= Set exercise =
Rewrite everything from the line containing "Expand the chat" down to the line containing "Action: tap(104, 56)", both included, as a two-column CSV headed instruction and response. Give one row per entry, with its text and its answer each in a single quoted field and line breaks replaced by spaces.

= Given data =
● ● ●

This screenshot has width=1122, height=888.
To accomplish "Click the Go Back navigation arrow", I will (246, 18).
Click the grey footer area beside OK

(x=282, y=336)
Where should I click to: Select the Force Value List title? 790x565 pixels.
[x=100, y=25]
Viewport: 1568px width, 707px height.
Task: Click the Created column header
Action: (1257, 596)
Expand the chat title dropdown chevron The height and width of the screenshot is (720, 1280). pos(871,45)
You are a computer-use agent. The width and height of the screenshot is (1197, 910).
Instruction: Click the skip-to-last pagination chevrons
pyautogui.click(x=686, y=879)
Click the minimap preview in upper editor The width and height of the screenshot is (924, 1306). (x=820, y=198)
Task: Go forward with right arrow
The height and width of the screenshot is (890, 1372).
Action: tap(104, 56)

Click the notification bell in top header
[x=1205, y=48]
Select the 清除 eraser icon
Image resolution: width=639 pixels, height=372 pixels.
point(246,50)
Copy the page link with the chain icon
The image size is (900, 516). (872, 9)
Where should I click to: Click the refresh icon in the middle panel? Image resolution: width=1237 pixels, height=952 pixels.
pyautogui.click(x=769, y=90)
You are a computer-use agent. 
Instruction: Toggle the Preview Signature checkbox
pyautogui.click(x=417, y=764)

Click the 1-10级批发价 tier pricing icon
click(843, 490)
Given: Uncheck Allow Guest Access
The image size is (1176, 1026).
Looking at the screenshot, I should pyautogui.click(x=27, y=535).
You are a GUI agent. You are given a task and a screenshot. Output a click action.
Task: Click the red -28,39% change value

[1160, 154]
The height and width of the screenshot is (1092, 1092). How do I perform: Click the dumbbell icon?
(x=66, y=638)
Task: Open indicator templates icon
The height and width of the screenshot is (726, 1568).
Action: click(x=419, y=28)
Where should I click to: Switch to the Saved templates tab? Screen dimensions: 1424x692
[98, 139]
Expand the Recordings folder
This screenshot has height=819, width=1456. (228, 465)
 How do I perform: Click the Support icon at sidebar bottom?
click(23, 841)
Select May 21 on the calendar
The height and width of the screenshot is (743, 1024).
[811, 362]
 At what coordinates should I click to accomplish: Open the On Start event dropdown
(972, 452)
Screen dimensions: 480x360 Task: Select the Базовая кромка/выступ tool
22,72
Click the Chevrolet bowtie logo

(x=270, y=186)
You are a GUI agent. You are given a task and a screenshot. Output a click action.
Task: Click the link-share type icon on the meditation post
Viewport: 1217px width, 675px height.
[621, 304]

● ● ●

= Written solution =
instruction,response
"Expand the chat title dropdown chevron The height and width of the screenshot is (720, 1280).","pos(871,45)"
"You are a computer-use agent. The width and height of the screenshot is (1197, 910). Instruction: Click the skip-to-last pagination chevrons","pyautogui.click(x=686, y=879)"
"Click the minimap preview in upper editor The width and height of the screenshot is (924, 1306).","(x=820, y=198)"
"Task: Go forward with right arrow The height and width of the screenshot is (890, 1372).","Action: tap(104, 56)"